Research:Reducing Zero Result Searches Through Elasticsearch Slop Parameter Changes

Contact

Mikhail Popov

Wikimedia Foundation

Duration: 2015-08 – 2015-09

Wikimedia hosted

mw:Wikimedia Discovery

Open access
via github.com

Open source
via github.com

Research:Projects

This page documents a completed research project.

This report covers the second experiment run by the Discovery team. The slop parameter indicates how far apart terms are allowed to be while still considering the document a match. Far apart means: how many times do you need to move a term in order to make the query and document match? ^[1] We hypothesized that increasing the slop parameter would yield less zero results. This was based on our intuition that less restrictive (more flexible) phrase matching should find more documents that match the terms.
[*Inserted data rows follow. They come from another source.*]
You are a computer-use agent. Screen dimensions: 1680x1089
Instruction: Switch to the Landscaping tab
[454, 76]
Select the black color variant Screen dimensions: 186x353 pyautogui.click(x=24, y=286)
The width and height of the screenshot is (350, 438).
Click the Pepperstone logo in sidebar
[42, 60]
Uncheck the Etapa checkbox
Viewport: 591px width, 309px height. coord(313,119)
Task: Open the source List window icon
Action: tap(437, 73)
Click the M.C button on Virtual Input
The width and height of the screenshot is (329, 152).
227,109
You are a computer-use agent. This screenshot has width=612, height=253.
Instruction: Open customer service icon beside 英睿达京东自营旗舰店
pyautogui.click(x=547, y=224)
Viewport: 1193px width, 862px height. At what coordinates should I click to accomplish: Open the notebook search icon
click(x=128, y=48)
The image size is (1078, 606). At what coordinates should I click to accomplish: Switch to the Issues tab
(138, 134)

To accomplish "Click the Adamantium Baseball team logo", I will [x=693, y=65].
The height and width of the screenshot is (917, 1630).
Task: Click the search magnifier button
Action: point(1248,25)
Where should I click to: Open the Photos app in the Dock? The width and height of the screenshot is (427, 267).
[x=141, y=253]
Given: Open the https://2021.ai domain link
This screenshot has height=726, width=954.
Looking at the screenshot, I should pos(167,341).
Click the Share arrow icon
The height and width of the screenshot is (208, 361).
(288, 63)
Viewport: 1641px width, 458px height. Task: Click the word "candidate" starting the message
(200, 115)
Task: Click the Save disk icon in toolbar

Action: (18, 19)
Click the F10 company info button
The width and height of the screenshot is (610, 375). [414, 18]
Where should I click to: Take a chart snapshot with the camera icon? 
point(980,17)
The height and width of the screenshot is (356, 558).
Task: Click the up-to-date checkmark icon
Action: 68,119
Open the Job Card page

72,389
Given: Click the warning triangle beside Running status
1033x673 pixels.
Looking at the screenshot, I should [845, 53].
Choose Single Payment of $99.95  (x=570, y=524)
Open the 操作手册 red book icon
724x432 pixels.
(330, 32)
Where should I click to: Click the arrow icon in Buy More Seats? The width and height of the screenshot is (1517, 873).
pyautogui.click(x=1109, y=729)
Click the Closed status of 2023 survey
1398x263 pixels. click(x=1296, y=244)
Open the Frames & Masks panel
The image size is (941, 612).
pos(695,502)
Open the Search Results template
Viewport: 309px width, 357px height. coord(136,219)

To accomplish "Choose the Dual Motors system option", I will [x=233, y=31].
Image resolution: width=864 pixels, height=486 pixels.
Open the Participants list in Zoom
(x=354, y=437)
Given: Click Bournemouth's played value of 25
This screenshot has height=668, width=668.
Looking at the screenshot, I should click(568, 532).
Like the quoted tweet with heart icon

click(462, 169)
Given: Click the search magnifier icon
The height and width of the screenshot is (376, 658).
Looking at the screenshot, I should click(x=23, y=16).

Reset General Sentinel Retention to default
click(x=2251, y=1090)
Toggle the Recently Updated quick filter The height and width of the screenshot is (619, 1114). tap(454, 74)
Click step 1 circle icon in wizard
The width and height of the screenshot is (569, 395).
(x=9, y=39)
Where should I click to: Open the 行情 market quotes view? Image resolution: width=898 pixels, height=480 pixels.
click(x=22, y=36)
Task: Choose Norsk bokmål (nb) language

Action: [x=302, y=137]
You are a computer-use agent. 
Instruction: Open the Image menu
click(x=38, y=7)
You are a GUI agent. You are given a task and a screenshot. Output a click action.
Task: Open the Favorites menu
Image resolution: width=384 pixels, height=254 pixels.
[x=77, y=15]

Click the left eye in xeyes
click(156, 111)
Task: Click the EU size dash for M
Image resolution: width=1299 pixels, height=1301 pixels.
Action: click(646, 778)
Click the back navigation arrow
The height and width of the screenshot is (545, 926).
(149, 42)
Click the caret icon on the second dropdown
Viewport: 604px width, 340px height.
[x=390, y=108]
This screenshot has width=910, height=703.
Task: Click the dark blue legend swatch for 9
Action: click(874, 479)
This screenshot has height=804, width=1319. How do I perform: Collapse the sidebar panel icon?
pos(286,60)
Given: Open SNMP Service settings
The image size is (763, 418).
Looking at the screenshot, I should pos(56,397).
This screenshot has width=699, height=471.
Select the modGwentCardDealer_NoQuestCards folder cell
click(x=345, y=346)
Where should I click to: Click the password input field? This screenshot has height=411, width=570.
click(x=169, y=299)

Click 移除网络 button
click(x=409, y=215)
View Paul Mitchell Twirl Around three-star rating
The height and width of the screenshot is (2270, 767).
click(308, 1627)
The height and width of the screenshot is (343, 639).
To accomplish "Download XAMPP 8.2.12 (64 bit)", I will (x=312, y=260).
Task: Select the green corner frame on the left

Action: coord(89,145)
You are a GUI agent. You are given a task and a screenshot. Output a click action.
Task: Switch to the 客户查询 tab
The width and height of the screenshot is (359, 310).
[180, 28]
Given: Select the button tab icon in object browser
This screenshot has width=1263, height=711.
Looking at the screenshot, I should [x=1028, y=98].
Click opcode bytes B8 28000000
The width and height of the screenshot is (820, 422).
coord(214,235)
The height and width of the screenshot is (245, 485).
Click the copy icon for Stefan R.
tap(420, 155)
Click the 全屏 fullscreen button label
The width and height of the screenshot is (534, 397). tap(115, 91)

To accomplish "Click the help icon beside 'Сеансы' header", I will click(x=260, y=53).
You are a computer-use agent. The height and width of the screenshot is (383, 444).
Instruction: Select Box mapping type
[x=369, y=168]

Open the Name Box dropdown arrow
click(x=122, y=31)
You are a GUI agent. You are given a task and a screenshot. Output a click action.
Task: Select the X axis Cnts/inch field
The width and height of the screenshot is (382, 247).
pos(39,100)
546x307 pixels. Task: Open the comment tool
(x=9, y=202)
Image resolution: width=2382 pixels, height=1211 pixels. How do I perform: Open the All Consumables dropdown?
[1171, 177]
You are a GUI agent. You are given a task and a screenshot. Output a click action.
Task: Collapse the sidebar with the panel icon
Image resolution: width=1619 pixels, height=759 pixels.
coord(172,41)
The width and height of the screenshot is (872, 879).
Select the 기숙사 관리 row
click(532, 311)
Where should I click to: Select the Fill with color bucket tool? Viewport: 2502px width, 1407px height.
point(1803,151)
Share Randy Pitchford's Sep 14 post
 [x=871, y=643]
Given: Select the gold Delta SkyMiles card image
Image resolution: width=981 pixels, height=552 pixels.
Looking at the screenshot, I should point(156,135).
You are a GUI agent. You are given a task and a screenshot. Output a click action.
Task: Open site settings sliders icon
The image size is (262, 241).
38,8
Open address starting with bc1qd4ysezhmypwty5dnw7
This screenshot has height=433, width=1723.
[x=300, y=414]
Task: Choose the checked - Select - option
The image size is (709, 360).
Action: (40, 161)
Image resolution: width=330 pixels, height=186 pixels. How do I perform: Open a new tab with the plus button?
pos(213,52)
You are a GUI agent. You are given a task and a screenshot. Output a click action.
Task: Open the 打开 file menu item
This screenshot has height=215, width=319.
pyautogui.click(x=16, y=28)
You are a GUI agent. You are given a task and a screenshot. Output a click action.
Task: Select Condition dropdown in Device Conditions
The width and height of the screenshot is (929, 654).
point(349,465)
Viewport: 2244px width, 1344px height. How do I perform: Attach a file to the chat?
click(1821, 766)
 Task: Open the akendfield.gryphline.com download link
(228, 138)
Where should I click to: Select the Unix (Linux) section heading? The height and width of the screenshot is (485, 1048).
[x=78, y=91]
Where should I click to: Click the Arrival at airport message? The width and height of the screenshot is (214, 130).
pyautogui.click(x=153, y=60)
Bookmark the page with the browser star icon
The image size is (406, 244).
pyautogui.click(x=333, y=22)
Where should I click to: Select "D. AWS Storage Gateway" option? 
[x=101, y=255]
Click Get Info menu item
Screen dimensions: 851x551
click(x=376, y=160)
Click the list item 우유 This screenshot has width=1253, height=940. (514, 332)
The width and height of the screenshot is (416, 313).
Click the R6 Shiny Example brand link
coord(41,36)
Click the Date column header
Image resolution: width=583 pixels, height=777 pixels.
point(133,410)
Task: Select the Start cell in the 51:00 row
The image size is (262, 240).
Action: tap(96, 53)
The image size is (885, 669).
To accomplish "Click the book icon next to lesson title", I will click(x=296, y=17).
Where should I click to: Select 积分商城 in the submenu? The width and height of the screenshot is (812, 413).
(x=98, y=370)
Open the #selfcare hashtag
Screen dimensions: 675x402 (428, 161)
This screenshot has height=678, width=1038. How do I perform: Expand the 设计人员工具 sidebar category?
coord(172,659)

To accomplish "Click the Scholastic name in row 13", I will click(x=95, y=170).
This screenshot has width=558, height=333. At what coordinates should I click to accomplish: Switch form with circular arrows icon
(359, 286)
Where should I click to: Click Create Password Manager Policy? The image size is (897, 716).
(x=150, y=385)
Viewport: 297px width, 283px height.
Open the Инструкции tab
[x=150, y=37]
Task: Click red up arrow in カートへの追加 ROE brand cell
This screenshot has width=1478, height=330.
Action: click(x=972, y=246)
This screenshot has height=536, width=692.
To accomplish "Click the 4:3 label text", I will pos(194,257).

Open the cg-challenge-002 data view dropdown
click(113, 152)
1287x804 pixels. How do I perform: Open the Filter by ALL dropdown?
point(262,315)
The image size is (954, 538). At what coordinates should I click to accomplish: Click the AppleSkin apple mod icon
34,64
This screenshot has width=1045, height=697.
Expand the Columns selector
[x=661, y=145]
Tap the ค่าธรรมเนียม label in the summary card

In summary, we did not find a consistent improvement in outcome for users subject to the experimental conditions, and recommend disabling the experiment and returning users to the default search experience - coupled with some investigation suggestions.

Methods

We sampled 3% of the total queries over the course of 12 days.

1% of the total queries did not receive a change; they were the control group "A".
1% of the total queries were assigned a slop parameter of 1 to their queries; they were the experimental group "B".
1% of the total queries were assigned a slop parameter of 2 to their queries; they were the experimental group "C".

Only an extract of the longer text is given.